Cheap lives

Is the killing of a fisherman by a posse of pirates or the killing of a businessman by a gang of bandits, so different from the killing of a suspect by a squad of policemen? Is the plight of the children of a village woman who was shot dead while walking home from nursery school along a public road in broad daylight any different from the pain of children whose mother was shot dead in an attack by burglars?

Should a traffic accident that kills and injures passengers on the Linden highway elicit condemnation while a police operation in a village that kills three or four ‘suspects’ and injures bystanders pass without public complaint? Should the public condemn the shooting by bandits as murder yet condone the fatal shooting of suspects by the police?

There are more questions than answers.

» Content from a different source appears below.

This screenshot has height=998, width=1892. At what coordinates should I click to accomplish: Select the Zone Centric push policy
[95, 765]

The facts are that criminal and political violence over the decades contributed much to the degeneration of public perceptions of death and the value of life. As a result, some groups in this country have grown accustomed to commemorating certain catastrophes while deliberately ignoring others. Most people, naturally, care for some lives more than they do for others anyway and some lives do not really matter much at all. But, is not the life of one human being of equal value and as worthy of protection as another?

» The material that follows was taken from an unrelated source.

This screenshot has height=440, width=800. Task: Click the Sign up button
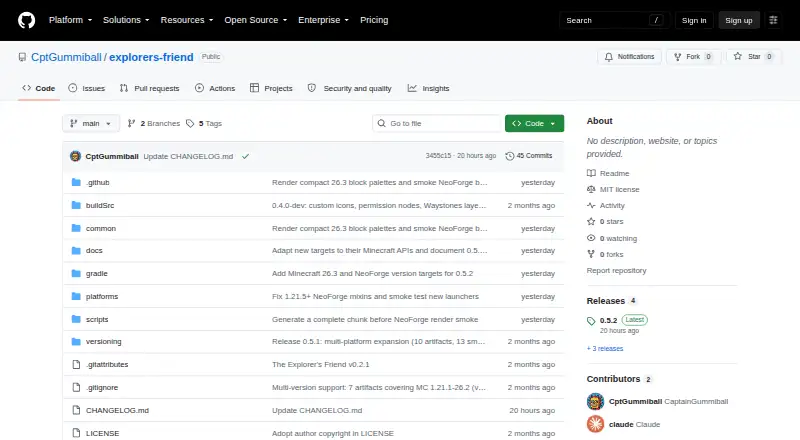[x=739, y=20]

Today, human life is cheap, the consequence of the chronic failure to enforce laws which protect life, or to ensure that its unnatural loss is investigated. The police force, the public agency that should do most to protect life, unfortunately, has done much to endanger it though some cases are not clear cut and blameworthiness is difficult to determine.

The police shot a foreigner dead in a tangled narco-trafficking and kidnapping drama which ended in the Pomeroon; shot dead a 22-year-old man described as a suspected carjacker at Old England, Upper Demerara; shot dead a suspect in the New Amsterdam armed robbery case at Bush Nai Nai, up the Canje Creek, Berbice; and shot two more villagers dead during Operation Ferret in the Buxton-Friendship community, East Coast Demerara.

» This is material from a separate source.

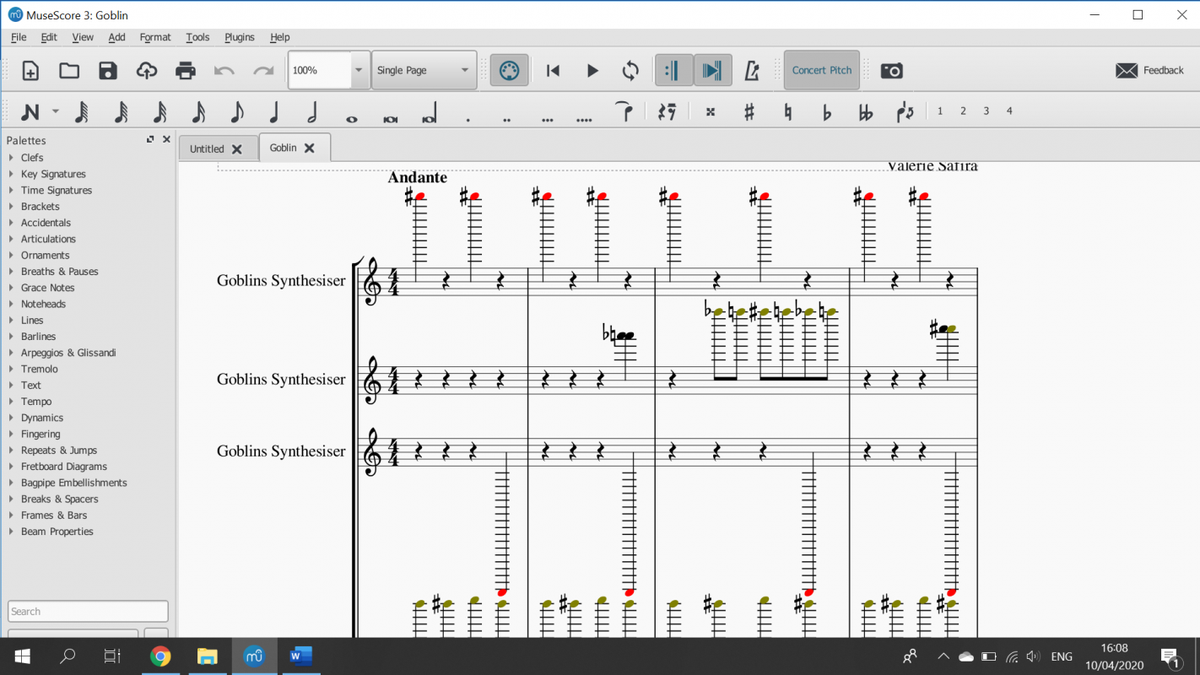
Task: Toggle Concert Pitch mode
Action: pos(820,70)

The police also shot dead three teenage suspects in a robbery at Non Pareil, also on the East Coast Demerara, during what was called a ‘gun battle.’ There is little doubt that the amateurish adolescents, one of whom was armed with a handgun, were up to no good. But, in the event, even after the imperilled family had escaped, police moved in on the suspects, cornering two of them who were cowering in a little bathroom and shooting both of them dead. The third suspect ran out the house but was felled by a single fatal bullet as he attempted to flee. It is tempting to think that the adolescents’ deaths were deserved but the event turned out to be more of a duck shoot than a law enforcement operation in which the possibility of arrest was not yet exhausted.

There is no doubt that bandits and pirates, by and large, are a nasty bunch against whom the use of force is often justifiable. The discovery of the bound bodies of fishermen washed up on the Corentyne foreshore and the callous killing of two men in a rum shop at Mon Repos on the East Coast are ample evidence of this. Perhaps, also, the chopping to death of a petty thief who tried to steal a wall picture from a house at Corriverton was another example of a citizen’s conviction that human life was cheaper than the property which was about to be purloined.

The actions and attitudes of the public demonstrate a dangerous drift into the dubious domain of double standards towards unnatural death. The killing of a citizen, regardless of who the victim is and who the assailant might be, is a matter that should be vigorously condemned and thoroughly investigated whenever it occurs.

Unless the administration and its law enforcement agencies lead the way in establishing and enforcing higher standards of public safety under which the sanctity of human life is upheld, we shall be ushering in a far more dangerous year in 2008 than the one we are leaving behind in 2007.